Download or read book The Centaur's Dilemma written by James E. Baker and published by Brookings Institution Press. This book was released on 2020-12-01 with total page 337 pages. Available in PDF, EPUB and Kindle. Book excerpt: Assessing the legal and practical questions posed by the use of artificial intelligence in national security matters The increasing use of artificial intelligence poses challenges and opportunities for nearly all aspects of society, including the military and other elements of the national security establishment. This book addresses how national security law can and should be applied to artificial intelligence, which enables a wide range of decisions and actions not contemplated by current law. James Baker, an expert in national security law and process, adopts a realistic approach in assessing how the law—even when not directly addressing artificial intelligence—can be used, or even misused, to regulate this new technology.

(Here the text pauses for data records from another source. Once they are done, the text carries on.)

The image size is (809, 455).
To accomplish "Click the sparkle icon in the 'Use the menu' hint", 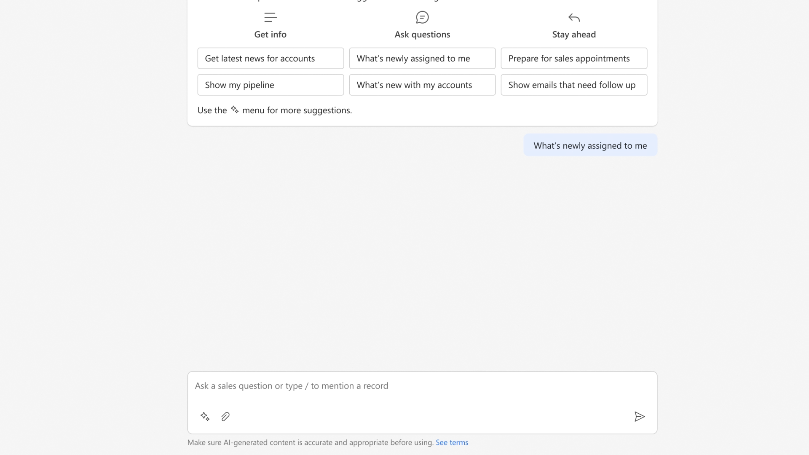I will pyautogui.click(x=235, y=110).
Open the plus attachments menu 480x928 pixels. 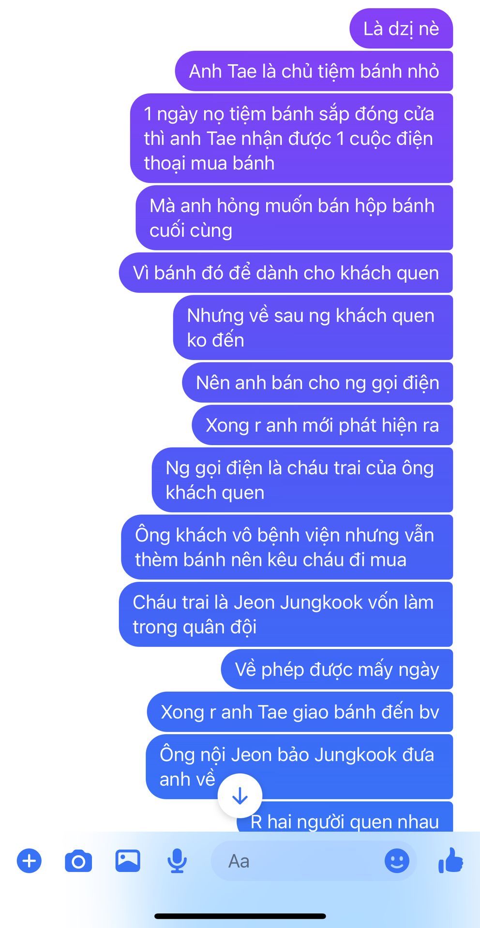pyautogui.click(x=30, y=861)
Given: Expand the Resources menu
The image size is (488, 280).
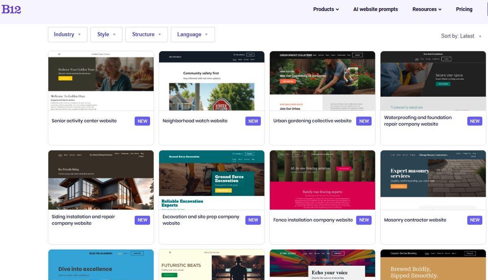Looking at the screenshot, I should (x=427, y=9).
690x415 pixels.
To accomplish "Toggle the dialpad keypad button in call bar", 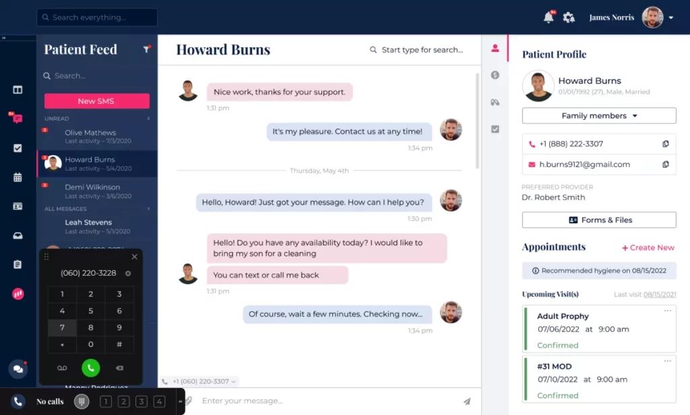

His new book covers, among other topics, national security process, constitutional law, the law of armed conflict, arms control, and academic and corporate ethics. With his own background as a judge, he examines potential points of contention and litigation in an area where the law is still evolving and might not yet provide clear and certain answers. The Centaur's Dilemma also analyzes potential risks associated with the use of artificial intelligence in the realm of national security—including the challenges of machine-human interface, operating (or not operating) the national-security decision-making process at machine speed, and the perils of a technology arms race. Written in plain English, The Centaur's Dilemma will help guide policymakers, lawyers, and technology experts as they deal with the many legal questions that will arise when using artificial intelligence to plan and carry out the actions required for the nation's defense.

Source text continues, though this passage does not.